Otra arista que caracteriza a este tipo de atletas y que está íntimamente vinculada con la fortaleza mental es que suele tratarse, en su mayoría, de personas obsesivas y puntillosas. "El corredor de ultradistancia toma decisiones más automáticas, más planificadas. Es como que entran en una zona zen, en una zona espiritual a partir del km 60 y están completamente alejados de la realidad. Tienen una gran habilidad para estar solos y ser muy independientes, y querer lograr metas que parecen inalcanzables. Los motiva empujar y empujar, y seguir creciendo de una manera independiente. Encuentran una riqueza espiritual al estar corriendo esas distancias", detalla D’Aiello. En tren de comparaciones, la licenciada traza un paralelo entre este tipo de corredores y Rafael Nadal por su estilo de perfección y obsesión por ser mejor, por progresar, por empujar el cuerpo a su límite máximo.

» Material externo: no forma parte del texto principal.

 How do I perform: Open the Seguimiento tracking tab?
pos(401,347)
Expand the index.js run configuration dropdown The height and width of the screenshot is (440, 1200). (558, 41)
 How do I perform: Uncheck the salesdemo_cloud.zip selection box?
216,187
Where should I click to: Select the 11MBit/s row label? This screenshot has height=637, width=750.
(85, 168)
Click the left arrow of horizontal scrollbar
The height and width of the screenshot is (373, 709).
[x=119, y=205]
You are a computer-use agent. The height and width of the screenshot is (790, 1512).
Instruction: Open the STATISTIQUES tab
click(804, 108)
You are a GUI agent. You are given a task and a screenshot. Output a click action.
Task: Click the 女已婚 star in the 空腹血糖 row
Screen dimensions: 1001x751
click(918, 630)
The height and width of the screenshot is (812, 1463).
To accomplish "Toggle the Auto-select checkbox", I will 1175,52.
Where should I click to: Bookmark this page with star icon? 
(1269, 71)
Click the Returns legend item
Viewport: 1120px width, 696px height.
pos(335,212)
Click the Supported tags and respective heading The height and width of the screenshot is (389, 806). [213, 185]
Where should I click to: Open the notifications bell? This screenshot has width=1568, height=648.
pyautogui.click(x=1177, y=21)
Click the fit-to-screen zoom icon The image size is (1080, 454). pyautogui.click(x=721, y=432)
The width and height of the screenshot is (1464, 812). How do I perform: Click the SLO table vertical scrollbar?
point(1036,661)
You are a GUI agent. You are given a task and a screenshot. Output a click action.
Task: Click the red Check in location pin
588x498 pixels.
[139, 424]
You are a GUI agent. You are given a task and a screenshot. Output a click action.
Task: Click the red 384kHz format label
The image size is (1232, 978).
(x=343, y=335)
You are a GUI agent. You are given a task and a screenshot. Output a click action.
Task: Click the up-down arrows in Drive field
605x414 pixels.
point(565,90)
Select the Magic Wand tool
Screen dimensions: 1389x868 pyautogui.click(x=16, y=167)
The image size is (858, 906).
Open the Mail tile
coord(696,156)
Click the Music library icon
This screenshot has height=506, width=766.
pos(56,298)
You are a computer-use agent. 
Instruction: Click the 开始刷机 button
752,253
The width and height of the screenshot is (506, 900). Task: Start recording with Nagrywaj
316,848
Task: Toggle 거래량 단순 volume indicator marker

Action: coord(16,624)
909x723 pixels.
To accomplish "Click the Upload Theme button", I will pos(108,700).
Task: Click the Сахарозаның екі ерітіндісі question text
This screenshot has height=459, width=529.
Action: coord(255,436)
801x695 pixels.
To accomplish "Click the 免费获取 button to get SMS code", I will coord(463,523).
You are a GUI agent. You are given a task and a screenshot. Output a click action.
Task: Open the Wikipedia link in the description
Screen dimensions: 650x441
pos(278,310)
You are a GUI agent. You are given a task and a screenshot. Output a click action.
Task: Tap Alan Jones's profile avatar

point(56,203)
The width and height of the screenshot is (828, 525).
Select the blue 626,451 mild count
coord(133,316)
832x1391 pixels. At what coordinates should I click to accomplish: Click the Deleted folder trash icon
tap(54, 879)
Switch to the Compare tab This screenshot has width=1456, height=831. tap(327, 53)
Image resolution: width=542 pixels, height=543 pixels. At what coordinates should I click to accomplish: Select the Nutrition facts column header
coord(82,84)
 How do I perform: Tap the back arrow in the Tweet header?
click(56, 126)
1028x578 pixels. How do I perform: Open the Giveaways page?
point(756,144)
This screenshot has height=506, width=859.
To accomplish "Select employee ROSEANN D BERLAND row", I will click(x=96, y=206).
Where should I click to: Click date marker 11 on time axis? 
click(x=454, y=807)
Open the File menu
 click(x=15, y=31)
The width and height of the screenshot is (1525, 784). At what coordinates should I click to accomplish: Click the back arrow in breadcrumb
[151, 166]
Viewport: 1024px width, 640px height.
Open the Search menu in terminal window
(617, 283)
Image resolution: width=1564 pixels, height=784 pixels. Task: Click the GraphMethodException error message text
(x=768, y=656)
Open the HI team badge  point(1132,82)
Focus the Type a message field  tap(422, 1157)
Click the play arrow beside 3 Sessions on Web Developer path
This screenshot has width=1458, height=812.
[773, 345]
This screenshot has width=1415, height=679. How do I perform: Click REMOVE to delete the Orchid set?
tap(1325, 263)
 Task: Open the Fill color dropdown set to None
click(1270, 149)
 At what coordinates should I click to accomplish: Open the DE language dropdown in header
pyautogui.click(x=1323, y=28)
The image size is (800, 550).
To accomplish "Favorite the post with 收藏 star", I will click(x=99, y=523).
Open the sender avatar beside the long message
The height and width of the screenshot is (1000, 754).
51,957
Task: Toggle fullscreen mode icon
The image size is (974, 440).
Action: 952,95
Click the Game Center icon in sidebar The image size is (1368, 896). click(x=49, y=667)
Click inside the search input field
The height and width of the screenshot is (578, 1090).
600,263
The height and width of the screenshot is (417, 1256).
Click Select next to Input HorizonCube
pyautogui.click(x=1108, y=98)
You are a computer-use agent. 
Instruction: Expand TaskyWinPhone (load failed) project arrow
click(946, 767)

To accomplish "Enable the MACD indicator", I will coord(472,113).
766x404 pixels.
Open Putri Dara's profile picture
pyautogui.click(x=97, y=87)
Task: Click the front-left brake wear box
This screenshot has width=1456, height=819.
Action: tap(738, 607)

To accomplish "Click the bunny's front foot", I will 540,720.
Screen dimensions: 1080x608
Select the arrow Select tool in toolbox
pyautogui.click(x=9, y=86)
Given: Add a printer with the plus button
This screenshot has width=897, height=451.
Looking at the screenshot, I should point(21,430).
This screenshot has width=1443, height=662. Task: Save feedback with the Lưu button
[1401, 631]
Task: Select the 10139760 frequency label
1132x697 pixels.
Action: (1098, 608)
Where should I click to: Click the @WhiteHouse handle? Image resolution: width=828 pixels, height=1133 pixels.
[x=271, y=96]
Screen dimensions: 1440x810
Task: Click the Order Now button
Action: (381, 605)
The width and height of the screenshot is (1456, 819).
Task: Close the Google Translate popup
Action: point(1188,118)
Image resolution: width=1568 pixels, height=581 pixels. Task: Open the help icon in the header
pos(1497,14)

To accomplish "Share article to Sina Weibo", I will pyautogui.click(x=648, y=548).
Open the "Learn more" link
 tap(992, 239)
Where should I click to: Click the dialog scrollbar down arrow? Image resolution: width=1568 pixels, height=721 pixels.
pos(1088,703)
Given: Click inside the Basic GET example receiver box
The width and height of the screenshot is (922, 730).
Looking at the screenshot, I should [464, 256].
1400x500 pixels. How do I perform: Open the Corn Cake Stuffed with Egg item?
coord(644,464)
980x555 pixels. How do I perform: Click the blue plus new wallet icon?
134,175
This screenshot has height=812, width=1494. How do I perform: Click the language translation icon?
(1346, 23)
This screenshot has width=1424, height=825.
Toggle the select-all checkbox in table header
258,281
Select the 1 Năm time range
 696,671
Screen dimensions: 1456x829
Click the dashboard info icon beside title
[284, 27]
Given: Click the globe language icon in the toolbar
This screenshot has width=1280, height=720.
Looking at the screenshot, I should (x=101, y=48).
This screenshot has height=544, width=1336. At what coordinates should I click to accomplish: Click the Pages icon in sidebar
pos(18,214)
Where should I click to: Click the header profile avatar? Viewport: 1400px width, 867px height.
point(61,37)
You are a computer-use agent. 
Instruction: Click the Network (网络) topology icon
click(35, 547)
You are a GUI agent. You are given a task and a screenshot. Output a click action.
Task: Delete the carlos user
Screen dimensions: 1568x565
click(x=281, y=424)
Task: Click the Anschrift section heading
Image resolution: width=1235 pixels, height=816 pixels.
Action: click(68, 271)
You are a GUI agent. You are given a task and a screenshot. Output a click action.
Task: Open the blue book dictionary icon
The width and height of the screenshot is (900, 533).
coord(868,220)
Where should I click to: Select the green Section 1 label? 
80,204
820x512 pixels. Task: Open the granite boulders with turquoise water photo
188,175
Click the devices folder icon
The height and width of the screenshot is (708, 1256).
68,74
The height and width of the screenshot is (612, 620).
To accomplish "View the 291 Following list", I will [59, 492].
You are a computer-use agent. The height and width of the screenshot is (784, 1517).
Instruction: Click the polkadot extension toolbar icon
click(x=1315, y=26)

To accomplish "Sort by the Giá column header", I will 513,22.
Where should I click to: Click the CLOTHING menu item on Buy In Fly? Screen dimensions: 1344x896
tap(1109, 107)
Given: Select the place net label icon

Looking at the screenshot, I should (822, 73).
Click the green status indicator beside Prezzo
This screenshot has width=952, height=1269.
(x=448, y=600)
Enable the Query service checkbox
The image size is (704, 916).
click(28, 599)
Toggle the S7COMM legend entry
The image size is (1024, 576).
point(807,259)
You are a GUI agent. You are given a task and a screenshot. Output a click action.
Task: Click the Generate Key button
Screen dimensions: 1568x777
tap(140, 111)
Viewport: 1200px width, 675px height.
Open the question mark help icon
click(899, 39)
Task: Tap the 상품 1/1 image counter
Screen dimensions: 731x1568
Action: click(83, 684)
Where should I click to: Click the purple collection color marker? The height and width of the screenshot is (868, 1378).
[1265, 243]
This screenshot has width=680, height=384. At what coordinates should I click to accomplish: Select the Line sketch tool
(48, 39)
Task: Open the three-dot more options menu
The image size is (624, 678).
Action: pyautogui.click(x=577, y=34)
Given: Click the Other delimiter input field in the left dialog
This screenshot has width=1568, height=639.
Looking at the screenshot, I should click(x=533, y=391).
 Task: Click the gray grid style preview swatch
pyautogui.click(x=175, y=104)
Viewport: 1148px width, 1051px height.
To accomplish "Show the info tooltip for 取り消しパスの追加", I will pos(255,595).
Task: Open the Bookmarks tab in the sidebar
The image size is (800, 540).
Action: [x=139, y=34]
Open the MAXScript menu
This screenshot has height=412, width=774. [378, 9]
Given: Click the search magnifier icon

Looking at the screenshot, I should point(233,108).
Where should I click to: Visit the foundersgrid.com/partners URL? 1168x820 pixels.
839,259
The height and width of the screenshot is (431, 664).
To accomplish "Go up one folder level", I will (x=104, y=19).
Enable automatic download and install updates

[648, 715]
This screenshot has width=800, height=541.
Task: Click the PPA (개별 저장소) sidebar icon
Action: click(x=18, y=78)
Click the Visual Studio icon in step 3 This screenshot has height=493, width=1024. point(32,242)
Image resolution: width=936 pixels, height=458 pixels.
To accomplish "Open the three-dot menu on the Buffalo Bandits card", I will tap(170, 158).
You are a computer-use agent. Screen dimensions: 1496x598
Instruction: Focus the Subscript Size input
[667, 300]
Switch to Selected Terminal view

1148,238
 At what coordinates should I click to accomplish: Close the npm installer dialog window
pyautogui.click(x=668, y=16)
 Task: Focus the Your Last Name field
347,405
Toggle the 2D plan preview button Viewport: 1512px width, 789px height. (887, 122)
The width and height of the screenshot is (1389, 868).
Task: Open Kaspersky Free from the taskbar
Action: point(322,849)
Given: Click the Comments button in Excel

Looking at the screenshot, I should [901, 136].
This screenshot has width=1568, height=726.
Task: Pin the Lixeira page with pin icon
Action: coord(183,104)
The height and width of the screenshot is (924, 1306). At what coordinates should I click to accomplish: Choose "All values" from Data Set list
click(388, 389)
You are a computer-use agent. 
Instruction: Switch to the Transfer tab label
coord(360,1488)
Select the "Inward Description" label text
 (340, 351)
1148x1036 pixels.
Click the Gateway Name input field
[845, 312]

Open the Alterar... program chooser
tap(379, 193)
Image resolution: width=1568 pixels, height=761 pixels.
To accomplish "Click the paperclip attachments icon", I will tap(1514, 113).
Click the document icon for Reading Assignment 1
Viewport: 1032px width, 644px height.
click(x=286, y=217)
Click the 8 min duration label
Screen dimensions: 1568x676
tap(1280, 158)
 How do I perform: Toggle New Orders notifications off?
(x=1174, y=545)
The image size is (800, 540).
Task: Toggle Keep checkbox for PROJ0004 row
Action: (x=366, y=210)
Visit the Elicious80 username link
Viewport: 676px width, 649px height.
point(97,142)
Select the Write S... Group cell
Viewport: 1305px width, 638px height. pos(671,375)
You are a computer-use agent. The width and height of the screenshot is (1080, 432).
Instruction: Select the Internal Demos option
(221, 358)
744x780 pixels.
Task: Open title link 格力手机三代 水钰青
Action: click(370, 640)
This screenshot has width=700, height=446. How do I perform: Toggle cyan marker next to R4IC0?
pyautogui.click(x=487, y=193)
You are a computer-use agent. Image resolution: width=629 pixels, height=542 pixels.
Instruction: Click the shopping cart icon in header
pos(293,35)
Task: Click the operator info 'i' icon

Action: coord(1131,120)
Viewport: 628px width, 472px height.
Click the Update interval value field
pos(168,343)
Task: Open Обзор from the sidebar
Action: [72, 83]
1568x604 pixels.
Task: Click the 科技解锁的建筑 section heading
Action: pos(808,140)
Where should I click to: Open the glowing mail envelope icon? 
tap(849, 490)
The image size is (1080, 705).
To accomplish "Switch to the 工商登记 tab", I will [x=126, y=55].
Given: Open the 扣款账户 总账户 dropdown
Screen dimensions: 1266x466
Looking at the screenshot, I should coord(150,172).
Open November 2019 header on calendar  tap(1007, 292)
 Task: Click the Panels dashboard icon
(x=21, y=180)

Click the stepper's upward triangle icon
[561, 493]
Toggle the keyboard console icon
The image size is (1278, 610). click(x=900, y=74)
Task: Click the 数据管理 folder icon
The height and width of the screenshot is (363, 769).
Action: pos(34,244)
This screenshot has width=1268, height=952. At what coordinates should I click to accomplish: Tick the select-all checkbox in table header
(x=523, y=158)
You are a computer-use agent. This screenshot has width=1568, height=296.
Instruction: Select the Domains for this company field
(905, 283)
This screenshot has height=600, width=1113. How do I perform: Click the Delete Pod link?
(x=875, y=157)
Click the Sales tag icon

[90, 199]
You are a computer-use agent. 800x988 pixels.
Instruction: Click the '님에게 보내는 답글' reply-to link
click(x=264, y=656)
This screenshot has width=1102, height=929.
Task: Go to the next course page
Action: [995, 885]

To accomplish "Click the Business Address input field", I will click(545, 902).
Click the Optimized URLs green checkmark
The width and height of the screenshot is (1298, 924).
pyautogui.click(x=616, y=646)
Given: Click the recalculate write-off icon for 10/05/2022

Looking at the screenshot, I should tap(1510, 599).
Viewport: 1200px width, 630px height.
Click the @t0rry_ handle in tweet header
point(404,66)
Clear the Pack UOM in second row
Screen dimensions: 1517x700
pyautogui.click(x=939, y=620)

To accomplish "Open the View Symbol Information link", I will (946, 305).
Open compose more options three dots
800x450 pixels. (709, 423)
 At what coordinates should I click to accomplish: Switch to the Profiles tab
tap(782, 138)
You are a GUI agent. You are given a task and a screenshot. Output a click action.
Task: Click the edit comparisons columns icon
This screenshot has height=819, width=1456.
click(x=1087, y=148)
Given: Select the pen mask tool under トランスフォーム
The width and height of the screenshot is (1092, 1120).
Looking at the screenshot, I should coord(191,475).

Más allá de esta gran movida que se genera en derredor de las pruebas de ultradistancia, un peldaño arriba de los corredores mortales aparecen los atletas de elite. Para ellos, dedicarse a esta disciplina de manera exclusiva, en la Argentina, no es una práctica posible. Ellos, los corredores de elite, también trabajan 6, 8 o más horas por día y luego se dedican al entrenamiento. "Trabajo como administrativa de ventas y corro por las tardes. Empecé a correr ultradistancia cuando noté que me iba poniendo más lenta pero más resistente", dice Marina Moro, de 46 años, e integrante de la selección argentina de ultramaratón de pista y calle que compitió, el sábado 11 de abril, en el mundial de 24 horas non stop, en Turín, Italia.
La delegación conformada por Fernando Petracci, Ricardo Rojas, Pablo Barnes, Santiago Escobar, Marina Moro, Ivana Farías y Diana Celeiro terminó en la 20ma posición (gana el equipo que más km suma), tanto en damas como en caballeros. Nucleados bajo la órbita de la Asociación Argentina de Ultramaratonistas (AAU), entidad que el 30 de mayo próximo enviará una delegación al mundial de ultratrail en Annecy, Francia, dentro del evento Maxi-race, en una distancia de 86 km con 5.400 metros de desnivel positivo.
Hasta tierra gala viajarán Sergio Trecaman, Israel Escudero, Gustavo Reyes, Daniel Simbrón y Pablo Barnes, entre los hombres, y Luciana Urioste, Sofía Cantilo, Adriana Vargas, Luciana Moretti y Laura Lucero, entre las damas.
En todos los casos, en la elite o entre los amateurs, mente y cuerpo son dos aliados indispensables para superar tantos obstáculos.